Let $\mu$ be Lebesgue measure on $I=[0,1]$, and for $x\in I$, if $x=0.a_1a_2\ldots$ (written in binary), then let $R_n(x)=1$ if $a_n=1$, and $R_n(x)=-1$ if $a_n=0$. Let $S_n=\sum_{i=1}^n\left(\dfrac{1}{i}\right)R_i$. Show that $S_n$ converges in the $L^2$ sense to a function $H\in L^2$.
That function $H$ must be given by $\sum_{i=1}^{\infty}\left(\dfrac{1}{i}\right)R_i$. So I have to show that $H$ is in $L^2$, and $S_n$ converges in the $L_2$ sense to $H$.
But showing $H\in L^2$ means showing $\int_I H^2d\mu<\infty$. Since the terms that constitute the sum in $H$ can be positive or negative, I cannot use the monotone convergence theorem to evaluate this integral. How can I evaluate it?
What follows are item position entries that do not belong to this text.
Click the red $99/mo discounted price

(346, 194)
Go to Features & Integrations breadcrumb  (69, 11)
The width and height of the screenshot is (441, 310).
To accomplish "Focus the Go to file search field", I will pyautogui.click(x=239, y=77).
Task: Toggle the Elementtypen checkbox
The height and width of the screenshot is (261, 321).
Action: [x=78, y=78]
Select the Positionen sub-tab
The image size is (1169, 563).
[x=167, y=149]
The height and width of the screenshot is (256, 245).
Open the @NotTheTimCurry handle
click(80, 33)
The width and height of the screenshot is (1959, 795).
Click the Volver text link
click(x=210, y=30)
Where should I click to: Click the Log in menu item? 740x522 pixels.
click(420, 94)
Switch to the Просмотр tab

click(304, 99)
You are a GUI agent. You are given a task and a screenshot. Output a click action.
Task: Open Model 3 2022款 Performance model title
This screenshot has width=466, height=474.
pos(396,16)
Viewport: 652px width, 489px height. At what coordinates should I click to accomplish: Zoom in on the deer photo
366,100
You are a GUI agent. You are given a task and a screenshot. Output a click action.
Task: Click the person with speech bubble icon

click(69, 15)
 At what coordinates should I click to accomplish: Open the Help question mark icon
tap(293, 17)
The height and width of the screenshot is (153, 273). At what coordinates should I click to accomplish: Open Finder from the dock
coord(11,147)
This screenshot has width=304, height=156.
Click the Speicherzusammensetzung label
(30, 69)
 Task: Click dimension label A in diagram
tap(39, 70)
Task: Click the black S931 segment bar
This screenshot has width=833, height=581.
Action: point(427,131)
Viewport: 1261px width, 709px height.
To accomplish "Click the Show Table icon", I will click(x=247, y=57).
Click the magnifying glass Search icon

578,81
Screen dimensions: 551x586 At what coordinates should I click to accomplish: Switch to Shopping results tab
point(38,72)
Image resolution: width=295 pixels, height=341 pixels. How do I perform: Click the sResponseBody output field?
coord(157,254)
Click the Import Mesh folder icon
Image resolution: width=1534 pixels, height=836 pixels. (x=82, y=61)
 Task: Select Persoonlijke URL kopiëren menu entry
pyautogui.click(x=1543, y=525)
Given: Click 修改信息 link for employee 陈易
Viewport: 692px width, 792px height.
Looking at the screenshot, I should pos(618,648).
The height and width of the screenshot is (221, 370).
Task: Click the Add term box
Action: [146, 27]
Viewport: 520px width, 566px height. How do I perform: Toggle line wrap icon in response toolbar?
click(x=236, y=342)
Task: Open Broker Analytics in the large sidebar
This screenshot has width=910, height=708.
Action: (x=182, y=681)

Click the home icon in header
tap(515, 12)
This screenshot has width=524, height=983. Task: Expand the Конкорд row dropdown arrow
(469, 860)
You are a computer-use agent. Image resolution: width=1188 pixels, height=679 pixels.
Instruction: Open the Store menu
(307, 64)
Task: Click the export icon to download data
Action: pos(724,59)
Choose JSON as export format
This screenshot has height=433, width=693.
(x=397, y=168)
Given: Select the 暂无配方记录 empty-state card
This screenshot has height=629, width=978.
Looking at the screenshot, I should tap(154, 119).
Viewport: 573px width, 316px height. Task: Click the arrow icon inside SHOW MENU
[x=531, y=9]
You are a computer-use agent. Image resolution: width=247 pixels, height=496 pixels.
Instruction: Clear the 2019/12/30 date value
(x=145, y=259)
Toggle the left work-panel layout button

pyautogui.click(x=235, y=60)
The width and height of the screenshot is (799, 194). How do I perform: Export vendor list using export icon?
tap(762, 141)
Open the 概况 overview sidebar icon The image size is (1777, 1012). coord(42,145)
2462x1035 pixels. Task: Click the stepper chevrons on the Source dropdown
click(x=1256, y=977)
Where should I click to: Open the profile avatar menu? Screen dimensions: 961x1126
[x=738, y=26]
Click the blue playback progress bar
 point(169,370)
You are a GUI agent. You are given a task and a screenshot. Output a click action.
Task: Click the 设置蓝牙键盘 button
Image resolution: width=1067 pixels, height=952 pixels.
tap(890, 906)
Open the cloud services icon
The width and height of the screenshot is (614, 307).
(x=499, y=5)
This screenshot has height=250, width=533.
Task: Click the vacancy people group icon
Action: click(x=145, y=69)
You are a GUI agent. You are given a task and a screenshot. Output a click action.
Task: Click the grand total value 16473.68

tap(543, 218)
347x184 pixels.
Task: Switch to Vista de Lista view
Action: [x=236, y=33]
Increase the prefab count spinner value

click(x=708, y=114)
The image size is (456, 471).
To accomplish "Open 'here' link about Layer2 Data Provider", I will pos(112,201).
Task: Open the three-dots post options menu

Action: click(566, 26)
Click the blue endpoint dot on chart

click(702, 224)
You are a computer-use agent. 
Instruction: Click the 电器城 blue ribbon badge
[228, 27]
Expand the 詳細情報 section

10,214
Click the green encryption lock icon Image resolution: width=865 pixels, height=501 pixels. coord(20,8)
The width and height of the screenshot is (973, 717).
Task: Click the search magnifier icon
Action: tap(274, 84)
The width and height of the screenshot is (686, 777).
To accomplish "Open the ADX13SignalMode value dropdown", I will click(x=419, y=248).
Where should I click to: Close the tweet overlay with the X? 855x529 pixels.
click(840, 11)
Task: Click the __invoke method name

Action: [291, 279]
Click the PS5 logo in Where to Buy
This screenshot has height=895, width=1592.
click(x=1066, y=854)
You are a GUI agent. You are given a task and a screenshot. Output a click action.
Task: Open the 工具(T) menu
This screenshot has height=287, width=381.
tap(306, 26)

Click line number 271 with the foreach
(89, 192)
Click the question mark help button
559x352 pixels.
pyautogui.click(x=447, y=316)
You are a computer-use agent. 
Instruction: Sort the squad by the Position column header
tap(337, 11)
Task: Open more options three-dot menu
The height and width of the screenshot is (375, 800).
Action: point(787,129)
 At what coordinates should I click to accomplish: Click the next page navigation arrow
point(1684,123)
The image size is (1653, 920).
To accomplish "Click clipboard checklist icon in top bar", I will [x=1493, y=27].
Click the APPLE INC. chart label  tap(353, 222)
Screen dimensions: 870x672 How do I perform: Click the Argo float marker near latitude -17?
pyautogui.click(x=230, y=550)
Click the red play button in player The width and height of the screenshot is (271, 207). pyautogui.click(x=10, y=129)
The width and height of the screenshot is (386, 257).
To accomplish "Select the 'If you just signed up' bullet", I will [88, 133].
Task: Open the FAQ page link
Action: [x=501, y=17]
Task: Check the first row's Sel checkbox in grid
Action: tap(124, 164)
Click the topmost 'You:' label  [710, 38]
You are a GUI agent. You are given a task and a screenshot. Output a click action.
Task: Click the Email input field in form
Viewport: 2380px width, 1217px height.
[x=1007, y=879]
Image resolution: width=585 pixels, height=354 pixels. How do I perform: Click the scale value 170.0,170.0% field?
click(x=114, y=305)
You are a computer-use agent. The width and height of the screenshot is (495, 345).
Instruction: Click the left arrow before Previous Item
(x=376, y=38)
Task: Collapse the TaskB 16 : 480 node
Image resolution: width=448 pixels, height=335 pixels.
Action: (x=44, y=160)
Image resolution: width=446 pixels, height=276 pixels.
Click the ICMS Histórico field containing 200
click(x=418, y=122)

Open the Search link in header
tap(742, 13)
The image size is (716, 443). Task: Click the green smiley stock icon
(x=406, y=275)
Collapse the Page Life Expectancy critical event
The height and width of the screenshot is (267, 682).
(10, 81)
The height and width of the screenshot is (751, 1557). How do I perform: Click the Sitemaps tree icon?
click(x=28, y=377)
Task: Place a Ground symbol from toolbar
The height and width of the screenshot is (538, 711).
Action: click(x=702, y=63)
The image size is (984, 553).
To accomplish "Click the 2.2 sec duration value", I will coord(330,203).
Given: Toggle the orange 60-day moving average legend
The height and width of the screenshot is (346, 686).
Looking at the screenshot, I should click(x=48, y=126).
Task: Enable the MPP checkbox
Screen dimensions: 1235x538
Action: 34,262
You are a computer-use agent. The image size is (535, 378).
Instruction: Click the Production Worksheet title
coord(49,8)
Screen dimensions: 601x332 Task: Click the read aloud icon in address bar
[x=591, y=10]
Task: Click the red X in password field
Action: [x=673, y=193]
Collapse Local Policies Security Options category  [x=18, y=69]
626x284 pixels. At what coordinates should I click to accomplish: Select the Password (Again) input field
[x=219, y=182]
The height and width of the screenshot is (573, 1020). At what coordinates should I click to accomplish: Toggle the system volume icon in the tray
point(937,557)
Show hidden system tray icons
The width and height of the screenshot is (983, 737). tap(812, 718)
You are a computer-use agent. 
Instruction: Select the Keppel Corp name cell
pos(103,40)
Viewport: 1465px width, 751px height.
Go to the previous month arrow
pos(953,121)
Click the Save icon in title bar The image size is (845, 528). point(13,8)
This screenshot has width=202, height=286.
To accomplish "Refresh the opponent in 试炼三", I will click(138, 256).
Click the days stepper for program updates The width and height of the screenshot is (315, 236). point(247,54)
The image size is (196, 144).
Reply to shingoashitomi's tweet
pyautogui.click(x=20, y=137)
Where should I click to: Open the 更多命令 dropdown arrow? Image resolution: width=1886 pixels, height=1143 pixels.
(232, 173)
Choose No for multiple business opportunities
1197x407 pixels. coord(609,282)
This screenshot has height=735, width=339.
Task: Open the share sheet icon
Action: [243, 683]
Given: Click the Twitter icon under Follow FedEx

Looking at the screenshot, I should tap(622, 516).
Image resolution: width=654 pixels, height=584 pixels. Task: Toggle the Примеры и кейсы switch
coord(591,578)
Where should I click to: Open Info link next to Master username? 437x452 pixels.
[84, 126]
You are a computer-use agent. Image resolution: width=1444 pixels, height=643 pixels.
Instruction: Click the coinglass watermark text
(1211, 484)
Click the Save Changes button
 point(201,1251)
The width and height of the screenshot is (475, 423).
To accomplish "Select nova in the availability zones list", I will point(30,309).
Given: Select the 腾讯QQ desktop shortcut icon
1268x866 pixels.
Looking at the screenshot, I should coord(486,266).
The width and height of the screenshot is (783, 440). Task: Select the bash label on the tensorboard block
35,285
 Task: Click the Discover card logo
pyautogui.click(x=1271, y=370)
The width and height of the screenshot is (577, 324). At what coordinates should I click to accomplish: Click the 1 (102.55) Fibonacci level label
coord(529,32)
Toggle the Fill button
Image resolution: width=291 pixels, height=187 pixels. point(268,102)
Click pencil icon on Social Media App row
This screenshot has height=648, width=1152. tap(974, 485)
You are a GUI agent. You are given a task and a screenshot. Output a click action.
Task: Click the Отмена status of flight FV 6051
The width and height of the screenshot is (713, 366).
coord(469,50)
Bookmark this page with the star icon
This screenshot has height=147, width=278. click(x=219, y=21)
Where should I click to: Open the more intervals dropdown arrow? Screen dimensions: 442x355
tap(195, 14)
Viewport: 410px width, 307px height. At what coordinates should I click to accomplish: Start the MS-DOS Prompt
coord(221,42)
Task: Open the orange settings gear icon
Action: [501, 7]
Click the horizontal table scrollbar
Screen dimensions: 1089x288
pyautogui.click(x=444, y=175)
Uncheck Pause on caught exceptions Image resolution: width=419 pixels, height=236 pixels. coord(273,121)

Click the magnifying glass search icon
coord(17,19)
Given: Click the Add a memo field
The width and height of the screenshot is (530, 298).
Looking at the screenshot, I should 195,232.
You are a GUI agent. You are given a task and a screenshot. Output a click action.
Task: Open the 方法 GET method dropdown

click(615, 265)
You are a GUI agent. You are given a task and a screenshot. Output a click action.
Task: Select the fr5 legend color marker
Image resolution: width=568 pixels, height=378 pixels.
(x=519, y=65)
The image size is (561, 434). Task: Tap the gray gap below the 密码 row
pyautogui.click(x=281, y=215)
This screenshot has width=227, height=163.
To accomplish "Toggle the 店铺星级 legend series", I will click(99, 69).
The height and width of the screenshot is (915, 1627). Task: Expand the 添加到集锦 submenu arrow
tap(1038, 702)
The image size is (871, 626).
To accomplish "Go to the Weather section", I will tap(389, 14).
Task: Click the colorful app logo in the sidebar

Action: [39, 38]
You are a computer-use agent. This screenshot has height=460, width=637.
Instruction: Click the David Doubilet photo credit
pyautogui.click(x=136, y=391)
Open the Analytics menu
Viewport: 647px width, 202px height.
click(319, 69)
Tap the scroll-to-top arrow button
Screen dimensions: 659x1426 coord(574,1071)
Also, showing $S_n$ converges to $H$ means showing $\int_I (S_n-H)^2\rightarrow 0$ as $n\rightarrow\infty$. Again, monotone convergence theorem cannot be applied here.
The $R_n$ are the Rademacher functions. Note that $R_n(x)$ is not well-defined if $x$ is a rational number of the form $\frac{k}{2^n}$, then $x$ has two binary expansions, one that has only finitely non-zero bits, none of which is past the $n$-th place, and one that has only finitely many zero bits, none of which is past the $n$-th place. In one of the two representations, the $n$-th bit is $0$, in the other it is $1$. However, the set of all these rational numbers is a null set, and hence can be ignored for $L^2$ purposes.
We can most easily see that the Rademacher functions form an orthonormal family in $L^2([0,1])$ by extending them periodically to all of $\mathbb{R}$.
$$R_1(x) = \begin{cases}\;1 &, x - \lfloor x\rfloor \geqslant \frac12\\ -1 &, x-\lfloor x\rfloor < \frac12 \end{cases}$$
Then we have $R_k(x) = R_1(2^{k-1}x)$ for all $k$. Since $R_n(x)^2 \equiv 1$, we have $\lVert R_n\rVert_2 = 1$, and for $n < m$, each interval of constancy of $R_n$ consists of $2^{m-n-1}$ full periods of $R_m$, so the integral of $R_n(x)\cdot R_m(x)$ over such an interval is $0$. Since $[0,1)$ is the union of intervals of constancy of $R_n$, we have $$\int_0^1 R_n(x)R_m(x)\,dx = 0$$ for $n \neq m$.
Now the orthonormality quickly yields the result, for $n < m$, we have
$$\lVert S_m - S_n\rVert_2^2 = \left\lVert \sum_{k=n+1}^m \frac{1}{k}R_k\right\rVert_2^2 = \sum_{k=n+1}^m \frac{1}{k^2}\lVert R_k\rVert_2^2 = \sum_{k=n+1}^m \frac{1}{k^2} < \frac1n.$$
Thus $(S_n)$ is a Cauchy sequence, and by the completeness of $L^2([0,1])$, it converges to some $H \in L^2([0,1])$ (with $\lVert H\rVert_2^2 = \zeta(2) = \frac{\pi^2}{6}$).